"""

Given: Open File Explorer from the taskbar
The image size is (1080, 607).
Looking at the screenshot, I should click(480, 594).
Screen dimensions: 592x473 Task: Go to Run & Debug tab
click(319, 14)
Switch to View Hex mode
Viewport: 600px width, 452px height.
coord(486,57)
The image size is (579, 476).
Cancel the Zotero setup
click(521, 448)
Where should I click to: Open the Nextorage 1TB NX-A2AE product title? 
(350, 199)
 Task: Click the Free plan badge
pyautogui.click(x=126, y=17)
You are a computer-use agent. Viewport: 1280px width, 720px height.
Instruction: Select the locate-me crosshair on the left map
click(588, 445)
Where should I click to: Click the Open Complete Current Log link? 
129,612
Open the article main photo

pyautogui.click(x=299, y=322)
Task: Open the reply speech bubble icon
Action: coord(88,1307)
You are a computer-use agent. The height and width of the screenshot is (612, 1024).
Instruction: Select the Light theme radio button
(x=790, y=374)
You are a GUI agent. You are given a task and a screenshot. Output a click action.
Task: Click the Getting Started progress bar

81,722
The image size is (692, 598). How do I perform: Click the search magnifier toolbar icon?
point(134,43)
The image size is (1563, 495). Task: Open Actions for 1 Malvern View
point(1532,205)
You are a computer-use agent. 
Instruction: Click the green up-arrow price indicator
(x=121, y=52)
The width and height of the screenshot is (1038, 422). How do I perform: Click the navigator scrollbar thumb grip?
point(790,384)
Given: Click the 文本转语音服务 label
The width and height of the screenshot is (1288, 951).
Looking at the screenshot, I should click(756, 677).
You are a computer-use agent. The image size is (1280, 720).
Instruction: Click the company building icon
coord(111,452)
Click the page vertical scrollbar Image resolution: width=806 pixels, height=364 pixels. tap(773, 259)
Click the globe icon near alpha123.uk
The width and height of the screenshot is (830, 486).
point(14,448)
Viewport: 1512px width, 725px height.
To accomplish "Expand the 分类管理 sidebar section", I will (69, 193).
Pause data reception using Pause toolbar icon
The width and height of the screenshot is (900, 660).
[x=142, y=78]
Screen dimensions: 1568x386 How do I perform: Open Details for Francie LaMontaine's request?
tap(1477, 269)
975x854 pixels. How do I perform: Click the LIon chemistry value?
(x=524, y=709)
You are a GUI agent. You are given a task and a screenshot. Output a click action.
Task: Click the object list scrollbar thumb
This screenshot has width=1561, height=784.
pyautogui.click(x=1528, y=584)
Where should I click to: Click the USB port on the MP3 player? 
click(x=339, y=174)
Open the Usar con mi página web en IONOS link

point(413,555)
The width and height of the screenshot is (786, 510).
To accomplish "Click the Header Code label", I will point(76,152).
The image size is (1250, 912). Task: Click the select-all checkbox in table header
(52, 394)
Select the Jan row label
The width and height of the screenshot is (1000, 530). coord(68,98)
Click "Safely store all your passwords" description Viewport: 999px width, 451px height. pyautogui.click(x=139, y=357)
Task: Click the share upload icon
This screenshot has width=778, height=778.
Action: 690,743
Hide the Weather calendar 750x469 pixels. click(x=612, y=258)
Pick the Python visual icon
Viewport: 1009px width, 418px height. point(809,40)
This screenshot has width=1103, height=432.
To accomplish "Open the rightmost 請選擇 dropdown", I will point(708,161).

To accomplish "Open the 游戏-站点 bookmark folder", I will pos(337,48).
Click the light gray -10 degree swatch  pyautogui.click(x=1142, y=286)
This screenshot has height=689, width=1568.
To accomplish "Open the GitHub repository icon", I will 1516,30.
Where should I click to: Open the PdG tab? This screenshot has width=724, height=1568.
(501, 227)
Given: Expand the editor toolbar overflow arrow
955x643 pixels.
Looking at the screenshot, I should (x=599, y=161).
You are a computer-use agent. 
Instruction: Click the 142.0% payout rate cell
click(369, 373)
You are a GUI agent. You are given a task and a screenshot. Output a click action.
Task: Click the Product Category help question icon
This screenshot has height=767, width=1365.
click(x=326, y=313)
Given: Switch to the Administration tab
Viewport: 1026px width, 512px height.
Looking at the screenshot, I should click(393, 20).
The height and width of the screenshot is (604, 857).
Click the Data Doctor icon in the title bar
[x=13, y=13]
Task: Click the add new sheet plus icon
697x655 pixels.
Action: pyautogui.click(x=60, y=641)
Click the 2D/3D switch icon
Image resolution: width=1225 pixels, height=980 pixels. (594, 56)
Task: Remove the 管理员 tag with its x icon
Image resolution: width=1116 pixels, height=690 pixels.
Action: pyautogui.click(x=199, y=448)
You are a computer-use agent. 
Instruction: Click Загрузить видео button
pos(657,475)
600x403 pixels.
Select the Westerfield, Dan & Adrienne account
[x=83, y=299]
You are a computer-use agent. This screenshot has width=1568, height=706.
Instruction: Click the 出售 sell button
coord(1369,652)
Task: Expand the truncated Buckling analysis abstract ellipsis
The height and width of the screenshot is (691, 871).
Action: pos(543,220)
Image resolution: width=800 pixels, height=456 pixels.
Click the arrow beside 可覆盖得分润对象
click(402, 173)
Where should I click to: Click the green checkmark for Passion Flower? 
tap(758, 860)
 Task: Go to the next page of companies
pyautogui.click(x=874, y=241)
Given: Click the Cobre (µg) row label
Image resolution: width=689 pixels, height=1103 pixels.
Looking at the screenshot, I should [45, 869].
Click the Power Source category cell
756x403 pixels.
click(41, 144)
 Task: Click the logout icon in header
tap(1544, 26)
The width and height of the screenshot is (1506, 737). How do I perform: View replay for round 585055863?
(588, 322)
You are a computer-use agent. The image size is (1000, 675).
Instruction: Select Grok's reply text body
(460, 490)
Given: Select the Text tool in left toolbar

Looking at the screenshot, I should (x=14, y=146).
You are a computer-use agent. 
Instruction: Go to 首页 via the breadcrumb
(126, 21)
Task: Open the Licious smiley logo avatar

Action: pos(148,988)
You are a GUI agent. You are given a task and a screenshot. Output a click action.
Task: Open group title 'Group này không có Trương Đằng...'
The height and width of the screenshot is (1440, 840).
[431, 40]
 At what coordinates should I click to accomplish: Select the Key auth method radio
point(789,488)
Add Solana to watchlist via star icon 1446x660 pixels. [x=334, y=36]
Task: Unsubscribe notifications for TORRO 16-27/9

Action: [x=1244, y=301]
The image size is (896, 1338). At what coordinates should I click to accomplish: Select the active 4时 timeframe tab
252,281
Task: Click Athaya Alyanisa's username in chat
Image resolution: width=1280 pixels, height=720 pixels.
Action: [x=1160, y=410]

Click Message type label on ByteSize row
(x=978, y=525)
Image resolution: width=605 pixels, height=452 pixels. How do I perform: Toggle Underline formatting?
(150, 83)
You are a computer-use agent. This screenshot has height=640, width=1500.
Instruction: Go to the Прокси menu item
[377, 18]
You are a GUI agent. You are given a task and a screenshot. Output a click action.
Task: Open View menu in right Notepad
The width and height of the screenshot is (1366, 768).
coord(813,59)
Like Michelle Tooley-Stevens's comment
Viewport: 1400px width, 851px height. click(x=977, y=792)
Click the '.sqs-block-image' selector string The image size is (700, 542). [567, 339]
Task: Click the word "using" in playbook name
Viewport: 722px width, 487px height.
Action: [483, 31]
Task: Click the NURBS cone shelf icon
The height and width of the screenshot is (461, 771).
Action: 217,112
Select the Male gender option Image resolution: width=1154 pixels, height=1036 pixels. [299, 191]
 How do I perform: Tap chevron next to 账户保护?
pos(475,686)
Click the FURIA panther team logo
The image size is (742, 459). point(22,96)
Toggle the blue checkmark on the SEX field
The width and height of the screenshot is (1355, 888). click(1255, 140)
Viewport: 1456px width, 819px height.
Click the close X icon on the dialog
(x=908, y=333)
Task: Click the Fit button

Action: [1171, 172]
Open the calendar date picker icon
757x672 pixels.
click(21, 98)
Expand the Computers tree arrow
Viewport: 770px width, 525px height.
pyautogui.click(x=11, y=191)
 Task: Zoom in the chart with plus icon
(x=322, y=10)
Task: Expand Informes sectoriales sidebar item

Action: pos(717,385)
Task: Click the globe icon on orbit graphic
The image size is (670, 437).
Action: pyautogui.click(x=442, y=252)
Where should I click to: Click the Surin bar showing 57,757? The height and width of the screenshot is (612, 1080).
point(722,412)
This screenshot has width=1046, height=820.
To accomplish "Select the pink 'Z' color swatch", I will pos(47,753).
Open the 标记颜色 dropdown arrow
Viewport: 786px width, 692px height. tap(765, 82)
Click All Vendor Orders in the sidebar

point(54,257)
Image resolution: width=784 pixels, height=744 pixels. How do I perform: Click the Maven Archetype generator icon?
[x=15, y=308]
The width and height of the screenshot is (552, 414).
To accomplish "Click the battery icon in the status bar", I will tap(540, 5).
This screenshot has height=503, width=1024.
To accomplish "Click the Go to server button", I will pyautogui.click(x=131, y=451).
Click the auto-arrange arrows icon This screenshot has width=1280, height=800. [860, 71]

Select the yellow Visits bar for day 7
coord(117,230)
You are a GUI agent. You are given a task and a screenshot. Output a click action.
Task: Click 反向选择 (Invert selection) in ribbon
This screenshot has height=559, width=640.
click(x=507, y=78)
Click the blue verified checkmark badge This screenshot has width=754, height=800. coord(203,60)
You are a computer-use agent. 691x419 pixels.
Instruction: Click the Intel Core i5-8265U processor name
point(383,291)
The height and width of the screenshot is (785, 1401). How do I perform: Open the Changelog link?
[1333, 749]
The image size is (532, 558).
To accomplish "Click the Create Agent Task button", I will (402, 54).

"""

Your instructions
Begin with the first line of the listing above and write out each line exactly, ending with the line that contains "Pause data reception using Pause toolbar icon".

Response area
Given: Open File Explorer from the taskbar
The image size is (1080, 607).
Looking at the screenshot, I should click(480, 594).
Screen dimensions: 592x473 Task: Go to Run & Debug tab
click(319, 14)
Switch to View Hex mode
Viewport: 600px width, 452px height.
coord(486,57)
The image size is (579, 476).
Cancel the Zotero setup
click(521, 448)
Where should I click to: Open the Nextorage 1TB NX-A2AE product title? 
(350, 199)
 Task: Click the Free plan badge
pyautogui.click(x=126, y=17)
You are a computer-use agent. Viewport: 1280px width, 720px height.
Instruction: Select the locate-me crosshair on the left map
click(588, 445)
Where should I click to: Click the Open Complete Current Log link? 
129,612
Open the article main photo

pyautogui.click(x=299, y=322)
Task: Open the reply speech bubble icon
Action: coord(88,1307)
You are a computer-use agent. The height and width of the screenshot is (612, 1024).
Instruction: Select the Light theme radio button
(x=790, y=374)
You are a GUI agent. You are given a task and a screenshot. Output a click action.
Task: Click the Getting Started progress bar

81,722
The image size is (692, 598). How do I perform: Click the search magnifier toolbar icon?
point(134,43)
The image size is (1563, 495). Task: Open Actions for 1 Malvern View
point(1532,205)
You are a computer-use agent. 
Instruction: Click the green up-arrow price indicator
(x=121, y=52)
The width and height of the screenshot is (1038, 422). How do I perform: Click the navigator scrollbar thumb grip?
point(790,384)
Given: Click the 文本转语音服务 label
The width and height of the screenshot is (1288, 951).
Looking at the screenshot, I should click(756, 677).
You are a computer-use agent. The image size is (1280, 720).
Instruction: Click the company building icon
coord(111,452)
Click the page vertical scrollbar Image resolution: width=806 pixels, height=364 pixels. tap(773, 259)
Click the globe icon near alpha123.uk
The width and height of the screenshot is (830, 486).
point(14,448)
Viewport: 1512px width, 725px height.
To accomplish "Expand the 分类管理 sidebar section", I will (69, 193).
Pause data reception using Pause toolbar icon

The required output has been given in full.